Roger Scruton has been appointed to a government panel to ensure design quality in the delivery of 100,000 homes in its Starter Home initiative. Can this philosopher and writer really help give would-be purchasers what they want?

Is this a new way of getting people on the home ownership ladder or just a drop in the ocean?

As I see it, the intention is to encourage people to take a personal interest in new building, and to acquire a capital asset through doing so. It will, of course, be a drop in the ocean if it is not widely taken up. But do we really want all new building to occur because developers, rather than citizens, are the initiators?

Would dropping the Community Infrastructure Levy and Section 106 charges have knock-on effects on infrastructure and public realm?

All legislative interference in the market has knock-on effects. The question is whether these are foreseen and beneficial, or unforeseen and possibly detrimental.
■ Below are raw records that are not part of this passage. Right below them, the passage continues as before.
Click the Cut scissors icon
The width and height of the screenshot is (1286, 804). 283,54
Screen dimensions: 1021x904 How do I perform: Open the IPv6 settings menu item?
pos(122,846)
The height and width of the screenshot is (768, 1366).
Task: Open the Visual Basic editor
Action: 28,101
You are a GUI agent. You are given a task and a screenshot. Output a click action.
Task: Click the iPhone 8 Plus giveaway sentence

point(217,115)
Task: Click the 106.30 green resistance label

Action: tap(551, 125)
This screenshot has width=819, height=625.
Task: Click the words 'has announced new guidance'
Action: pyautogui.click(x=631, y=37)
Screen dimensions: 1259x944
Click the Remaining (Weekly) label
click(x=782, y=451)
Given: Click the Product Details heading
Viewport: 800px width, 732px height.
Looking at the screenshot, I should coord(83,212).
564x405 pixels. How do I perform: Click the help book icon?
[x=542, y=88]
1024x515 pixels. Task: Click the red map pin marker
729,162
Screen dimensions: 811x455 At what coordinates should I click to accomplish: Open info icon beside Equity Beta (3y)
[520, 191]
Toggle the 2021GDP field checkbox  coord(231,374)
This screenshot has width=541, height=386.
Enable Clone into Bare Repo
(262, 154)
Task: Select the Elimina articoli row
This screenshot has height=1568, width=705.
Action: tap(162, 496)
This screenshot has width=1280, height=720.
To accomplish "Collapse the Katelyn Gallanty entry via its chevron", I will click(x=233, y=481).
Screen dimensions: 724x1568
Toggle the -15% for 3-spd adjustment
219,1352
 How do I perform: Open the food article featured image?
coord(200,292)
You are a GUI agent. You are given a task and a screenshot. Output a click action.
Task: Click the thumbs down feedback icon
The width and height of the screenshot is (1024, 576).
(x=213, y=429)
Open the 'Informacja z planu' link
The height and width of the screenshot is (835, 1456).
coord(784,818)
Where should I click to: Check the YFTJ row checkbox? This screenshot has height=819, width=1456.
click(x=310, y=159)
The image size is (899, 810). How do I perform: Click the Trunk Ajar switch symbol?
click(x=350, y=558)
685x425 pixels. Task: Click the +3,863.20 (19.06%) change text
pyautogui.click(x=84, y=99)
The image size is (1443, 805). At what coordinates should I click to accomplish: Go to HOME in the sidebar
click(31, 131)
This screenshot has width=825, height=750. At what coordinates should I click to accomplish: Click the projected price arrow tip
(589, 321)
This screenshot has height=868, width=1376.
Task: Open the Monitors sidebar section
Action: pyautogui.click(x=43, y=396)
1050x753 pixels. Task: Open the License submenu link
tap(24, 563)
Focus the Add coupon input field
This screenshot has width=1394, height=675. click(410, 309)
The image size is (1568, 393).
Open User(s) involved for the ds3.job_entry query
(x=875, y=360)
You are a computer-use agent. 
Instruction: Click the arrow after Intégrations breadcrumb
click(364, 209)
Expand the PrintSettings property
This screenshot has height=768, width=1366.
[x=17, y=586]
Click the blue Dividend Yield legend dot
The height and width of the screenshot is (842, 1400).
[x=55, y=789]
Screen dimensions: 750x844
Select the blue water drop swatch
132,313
A lot depends on public awareness of what is at stake, and the government has a lot of educating still to do. But the levy is an important way of recognising that the cost of building a new house is not just the cost of the house, but the cost of servicing it, and the cost to other people of the change in their neighbourhood. 

You, Terry Farrell and Quinlan Terry heading the government’s design panel for new homes – are we looking at a large-scale classical renaissance?

I doubt it. But of course, there is considerable evidence that the general public is dissatisfied with modernist architecture and the kind of perfunctory design that ignores the layout of streets and facades. The important task is to create a new consensus, which will overcome the population’s hostility to new building. This cannot be done without taking people’s preferences into account, and the evidence is that people prefer, if not classicism, at least the kind of visual order of which classicism is an instance.

Can past styles incorporate the new technologies to meet our zero carbon obligations? Does cheaper land mean more for build quality?

Good questions, which I suppose it is the purpose of the design panel to discuss. There is certainly no evidence that older building styles cannot be adapted to the zero-carbon target. Of course people always want to build as cheaply as possible, except when building for themselves. That is why the starter home initiative is a good idea.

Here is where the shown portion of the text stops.